(INPUT FOR THIS TASK Opens)

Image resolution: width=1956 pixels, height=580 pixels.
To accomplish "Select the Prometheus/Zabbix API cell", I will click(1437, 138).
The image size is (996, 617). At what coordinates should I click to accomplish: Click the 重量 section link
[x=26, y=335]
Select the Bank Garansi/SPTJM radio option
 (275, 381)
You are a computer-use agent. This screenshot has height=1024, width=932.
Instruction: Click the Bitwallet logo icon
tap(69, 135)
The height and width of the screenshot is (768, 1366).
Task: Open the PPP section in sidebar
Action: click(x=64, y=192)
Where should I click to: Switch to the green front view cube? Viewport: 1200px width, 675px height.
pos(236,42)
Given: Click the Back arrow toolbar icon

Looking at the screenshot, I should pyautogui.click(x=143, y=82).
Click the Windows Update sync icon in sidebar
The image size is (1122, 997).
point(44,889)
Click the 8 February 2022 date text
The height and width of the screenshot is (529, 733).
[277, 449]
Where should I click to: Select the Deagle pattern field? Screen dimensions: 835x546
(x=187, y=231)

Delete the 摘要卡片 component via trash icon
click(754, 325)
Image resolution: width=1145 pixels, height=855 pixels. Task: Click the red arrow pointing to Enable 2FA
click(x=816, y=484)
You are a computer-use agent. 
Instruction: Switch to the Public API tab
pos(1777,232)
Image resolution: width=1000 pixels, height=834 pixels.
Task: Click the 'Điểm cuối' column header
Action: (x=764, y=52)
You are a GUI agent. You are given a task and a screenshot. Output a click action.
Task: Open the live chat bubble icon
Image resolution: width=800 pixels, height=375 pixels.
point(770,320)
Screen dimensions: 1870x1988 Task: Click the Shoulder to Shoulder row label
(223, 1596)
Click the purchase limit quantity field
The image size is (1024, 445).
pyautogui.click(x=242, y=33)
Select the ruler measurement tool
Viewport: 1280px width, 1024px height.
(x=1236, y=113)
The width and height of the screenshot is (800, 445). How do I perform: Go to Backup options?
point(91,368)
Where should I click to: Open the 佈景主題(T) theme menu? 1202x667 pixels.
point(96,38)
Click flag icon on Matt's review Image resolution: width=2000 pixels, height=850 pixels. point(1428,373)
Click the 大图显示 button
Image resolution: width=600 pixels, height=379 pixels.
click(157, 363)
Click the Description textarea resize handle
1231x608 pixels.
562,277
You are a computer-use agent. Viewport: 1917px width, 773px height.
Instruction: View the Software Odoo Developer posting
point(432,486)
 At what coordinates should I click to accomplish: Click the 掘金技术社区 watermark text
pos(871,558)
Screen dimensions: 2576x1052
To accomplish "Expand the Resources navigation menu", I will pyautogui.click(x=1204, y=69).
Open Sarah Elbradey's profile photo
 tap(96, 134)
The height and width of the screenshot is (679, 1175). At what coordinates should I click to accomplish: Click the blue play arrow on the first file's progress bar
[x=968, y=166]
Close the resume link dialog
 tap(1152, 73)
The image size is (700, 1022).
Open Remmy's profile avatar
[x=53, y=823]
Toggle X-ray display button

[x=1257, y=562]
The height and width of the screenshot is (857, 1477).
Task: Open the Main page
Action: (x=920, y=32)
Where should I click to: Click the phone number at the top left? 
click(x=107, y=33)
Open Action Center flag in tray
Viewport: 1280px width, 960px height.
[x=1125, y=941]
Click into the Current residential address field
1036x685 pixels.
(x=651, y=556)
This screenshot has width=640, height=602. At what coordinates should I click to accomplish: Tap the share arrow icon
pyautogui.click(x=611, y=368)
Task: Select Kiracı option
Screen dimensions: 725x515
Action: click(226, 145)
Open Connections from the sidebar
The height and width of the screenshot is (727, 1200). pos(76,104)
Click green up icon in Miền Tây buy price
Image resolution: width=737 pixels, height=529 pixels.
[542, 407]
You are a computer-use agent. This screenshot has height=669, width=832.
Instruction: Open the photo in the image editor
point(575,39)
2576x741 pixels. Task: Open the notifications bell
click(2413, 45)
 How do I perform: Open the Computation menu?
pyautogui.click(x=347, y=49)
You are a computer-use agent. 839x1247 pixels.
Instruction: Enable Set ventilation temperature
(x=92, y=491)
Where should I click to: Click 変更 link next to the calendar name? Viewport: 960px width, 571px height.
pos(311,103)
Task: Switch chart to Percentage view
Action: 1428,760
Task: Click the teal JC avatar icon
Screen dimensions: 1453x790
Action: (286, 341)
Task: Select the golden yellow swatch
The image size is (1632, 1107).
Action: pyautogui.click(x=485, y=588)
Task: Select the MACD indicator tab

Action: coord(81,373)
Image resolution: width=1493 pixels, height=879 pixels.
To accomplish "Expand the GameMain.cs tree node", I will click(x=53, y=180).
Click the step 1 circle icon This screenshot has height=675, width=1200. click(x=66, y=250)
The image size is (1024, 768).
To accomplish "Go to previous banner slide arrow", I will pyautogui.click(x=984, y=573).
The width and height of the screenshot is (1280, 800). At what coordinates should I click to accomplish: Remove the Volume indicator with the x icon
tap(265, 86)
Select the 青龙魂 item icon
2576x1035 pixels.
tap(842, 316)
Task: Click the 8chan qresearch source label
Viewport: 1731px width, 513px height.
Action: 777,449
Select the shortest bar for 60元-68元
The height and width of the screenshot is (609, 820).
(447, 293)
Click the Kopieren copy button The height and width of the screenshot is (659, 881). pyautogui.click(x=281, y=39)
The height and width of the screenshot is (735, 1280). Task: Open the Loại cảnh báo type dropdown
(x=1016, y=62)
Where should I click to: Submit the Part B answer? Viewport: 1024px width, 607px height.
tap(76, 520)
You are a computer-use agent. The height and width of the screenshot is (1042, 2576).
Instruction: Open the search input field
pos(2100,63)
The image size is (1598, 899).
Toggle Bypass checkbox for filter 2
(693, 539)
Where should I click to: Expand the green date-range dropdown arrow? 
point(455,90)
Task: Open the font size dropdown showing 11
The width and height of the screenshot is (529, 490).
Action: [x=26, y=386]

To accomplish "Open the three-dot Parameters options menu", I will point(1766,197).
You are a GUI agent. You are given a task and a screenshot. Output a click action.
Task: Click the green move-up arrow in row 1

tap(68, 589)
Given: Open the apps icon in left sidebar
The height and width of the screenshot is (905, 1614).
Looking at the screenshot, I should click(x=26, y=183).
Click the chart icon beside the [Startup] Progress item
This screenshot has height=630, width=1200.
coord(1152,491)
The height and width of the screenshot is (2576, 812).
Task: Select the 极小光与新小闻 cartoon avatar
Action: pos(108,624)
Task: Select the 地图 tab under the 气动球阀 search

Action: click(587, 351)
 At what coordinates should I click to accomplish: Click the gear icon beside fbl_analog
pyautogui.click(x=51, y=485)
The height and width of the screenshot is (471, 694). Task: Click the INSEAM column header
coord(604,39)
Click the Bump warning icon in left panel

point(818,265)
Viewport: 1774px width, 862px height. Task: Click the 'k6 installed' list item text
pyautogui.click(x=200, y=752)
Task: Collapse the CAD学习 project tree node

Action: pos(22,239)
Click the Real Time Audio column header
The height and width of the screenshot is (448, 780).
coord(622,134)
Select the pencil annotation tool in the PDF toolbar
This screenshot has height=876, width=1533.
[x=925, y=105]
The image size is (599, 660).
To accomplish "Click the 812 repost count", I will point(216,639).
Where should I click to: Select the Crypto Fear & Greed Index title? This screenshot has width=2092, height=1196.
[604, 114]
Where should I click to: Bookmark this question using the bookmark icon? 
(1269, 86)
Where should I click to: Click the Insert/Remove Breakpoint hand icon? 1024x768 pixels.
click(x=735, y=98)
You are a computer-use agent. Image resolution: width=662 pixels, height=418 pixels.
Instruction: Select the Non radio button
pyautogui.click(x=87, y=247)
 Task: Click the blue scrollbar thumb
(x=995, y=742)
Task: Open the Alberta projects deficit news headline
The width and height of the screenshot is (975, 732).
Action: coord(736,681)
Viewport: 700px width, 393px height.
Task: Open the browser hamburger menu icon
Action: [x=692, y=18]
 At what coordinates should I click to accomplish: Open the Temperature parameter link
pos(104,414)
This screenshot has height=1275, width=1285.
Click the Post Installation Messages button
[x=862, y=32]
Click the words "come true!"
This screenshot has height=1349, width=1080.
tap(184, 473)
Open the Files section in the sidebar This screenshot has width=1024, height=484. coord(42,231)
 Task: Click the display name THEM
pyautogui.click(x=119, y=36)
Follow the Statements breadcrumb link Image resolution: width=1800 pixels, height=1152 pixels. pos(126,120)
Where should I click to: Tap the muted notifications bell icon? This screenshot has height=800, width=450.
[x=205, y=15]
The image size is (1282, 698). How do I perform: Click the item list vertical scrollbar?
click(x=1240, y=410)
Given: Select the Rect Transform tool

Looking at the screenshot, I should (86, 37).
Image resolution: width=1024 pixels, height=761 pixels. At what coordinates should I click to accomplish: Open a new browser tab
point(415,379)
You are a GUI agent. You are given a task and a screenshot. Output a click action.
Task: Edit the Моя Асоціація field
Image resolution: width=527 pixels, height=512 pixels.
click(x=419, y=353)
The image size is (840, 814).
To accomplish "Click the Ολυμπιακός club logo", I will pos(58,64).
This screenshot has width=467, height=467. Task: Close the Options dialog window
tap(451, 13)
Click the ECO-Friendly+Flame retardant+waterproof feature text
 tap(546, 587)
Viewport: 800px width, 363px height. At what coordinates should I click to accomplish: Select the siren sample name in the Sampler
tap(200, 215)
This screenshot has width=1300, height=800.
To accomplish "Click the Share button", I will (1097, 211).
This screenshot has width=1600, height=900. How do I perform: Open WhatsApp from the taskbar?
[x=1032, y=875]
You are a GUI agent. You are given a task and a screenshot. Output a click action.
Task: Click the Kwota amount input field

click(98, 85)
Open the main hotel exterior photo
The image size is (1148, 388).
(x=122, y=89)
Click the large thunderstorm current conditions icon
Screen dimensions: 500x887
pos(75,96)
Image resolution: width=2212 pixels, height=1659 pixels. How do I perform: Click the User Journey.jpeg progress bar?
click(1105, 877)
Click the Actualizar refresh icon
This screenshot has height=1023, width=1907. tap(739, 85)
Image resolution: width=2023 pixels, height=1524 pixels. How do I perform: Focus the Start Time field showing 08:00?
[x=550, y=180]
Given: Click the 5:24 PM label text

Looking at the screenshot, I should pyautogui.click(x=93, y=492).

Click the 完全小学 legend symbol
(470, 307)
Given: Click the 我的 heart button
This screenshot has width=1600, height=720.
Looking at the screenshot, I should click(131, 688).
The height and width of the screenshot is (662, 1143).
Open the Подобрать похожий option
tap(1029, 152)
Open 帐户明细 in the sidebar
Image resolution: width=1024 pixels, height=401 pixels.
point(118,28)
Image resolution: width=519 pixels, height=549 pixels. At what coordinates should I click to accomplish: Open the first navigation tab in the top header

(INPUT FOR THIS TASK Closes)

# [TASK DESCRIPTION]
Return each line of the preceding material in which "agent" can be found.

# [YOUR RESPONSE]
You are a computer-use agent. This screenshot has height=1024, width=932.
You are a computer-use agent. 
You are a GUI agent. You are given a task and a screenshot. Output a click action.
You are a computer-use agent. Viewport: 1917px width, 773px height.
You are a computer-use agent. This screenshot has height=669, width=832.
You are a computer-use agent. 839x1247 pixels.
You are a computer-use agent. The height and width of the screenshot is (1042, 2576).
You are a GUI agent. You are given a task and a screenshot. Output a click action.
You are a computer-use agent. Image resolution: width=662 pixels, height=418 pixels.
You are a GUI agent. You are given a task and a screenshot. Output a click action.
You are a GUI agent. You are given a task and a screenshot. Output a click action.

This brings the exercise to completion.